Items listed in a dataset
++++++++++

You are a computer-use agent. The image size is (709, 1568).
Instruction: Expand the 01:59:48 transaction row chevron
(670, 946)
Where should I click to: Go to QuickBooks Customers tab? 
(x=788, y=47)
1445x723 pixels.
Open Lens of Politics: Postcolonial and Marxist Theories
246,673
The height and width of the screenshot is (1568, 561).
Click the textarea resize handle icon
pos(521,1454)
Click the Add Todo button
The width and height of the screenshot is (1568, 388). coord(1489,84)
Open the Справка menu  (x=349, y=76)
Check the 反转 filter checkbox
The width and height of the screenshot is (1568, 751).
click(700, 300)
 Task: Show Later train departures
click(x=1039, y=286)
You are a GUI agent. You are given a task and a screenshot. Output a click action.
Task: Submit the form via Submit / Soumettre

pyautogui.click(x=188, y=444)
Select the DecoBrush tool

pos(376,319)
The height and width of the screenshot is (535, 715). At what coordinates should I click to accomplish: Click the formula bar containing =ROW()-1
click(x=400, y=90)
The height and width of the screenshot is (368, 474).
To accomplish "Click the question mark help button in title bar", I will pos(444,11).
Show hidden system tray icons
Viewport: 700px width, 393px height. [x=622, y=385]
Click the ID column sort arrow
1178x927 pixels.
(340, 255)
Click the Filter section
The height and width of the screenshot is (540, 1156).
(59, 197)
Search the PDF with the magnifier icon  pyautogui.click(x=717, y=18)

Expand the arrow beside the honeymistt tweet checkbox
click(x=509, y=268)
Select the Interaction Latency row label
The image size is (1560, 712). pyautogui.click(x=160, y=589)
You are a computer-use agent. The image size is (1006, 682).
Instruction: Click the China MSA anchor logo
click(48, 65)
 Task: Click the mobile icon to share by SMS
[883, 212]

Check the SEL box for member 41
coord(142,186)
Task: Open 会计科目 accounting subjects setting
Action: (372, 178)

++++++++++

**Objective:** Rewrite all of the data above, changing every "Instruction" to "Command" and keeping everything else the same.

**Reply:**
You are a computer-use agent. The image size is (709, 1568).
Command: Expand the 01:59:48 transaction row chevron
(670, 946)
Where should I click to: Go to QuickBooks Customers tab? 
(x=788, y=47)
1445x723 pixels.
Open Lens of Politics: Postcolonial and Marxist Theories
246,673
The height and width of the screenshot is (1568, 561).
Click the textarea resize handle icon
pos(521,1454)
Click the Add Todo button
The width and height of the screenshot is (1568, 388). coord(1489,84)
Open the Справка menu  (x=349, y=76)
Check the 反转 filter checkbox
The width and height of the screenshot is (1568, 751).
click(700, 300)
 Task: Show Later train departures
click(x=1039, y=286)
You are a GUI agent. You are given a task and a screenshot. Output a click action.
Task: Submit the form via Submit / Soumettre

pyautogui.click(x=188, y=444)
Select the DecoBrush tool

pos(376,319)
The height and width of the screenshot is (535, 715). At what coordinates should I click to accomplish: Click the formula bar containing =ROW()-1
click(x=400, y=90)
The height and width of the screenshot is (368, 474).
To accomplish "Click the question mark help button in title bar", I will pos(444,11).
Show hidden system tray icons
Viewport: 700px width, 393px height. [x=622, y=385]
Click the ID column sort arrow
1178x927 pixels.
(340, 255)
Click the Filter section
The height and width of the screenshot is (540, 1156).
(59, 197)
Search the PDF with the magnifier icon  pyautogui.click(x=717, y=18)

Expand the arrow beside the honeymistt tweet checkbox
click(x=509, y=268)
Select the Interaction Latency row label
The image size is (1560, 712). pyautogui.click(x=160, y=589)
You are a computer-use agent. The image size is (1006, 682).
Command: Click the China MSA anchor logo
click(48, 65)
 Task: Click the mobile icon to share by SMS
[883, 212]

Check the SEL box for member 41
coord(142,186)
Task: Open 会计科目 accounting subjects setting
Action: (372, 178)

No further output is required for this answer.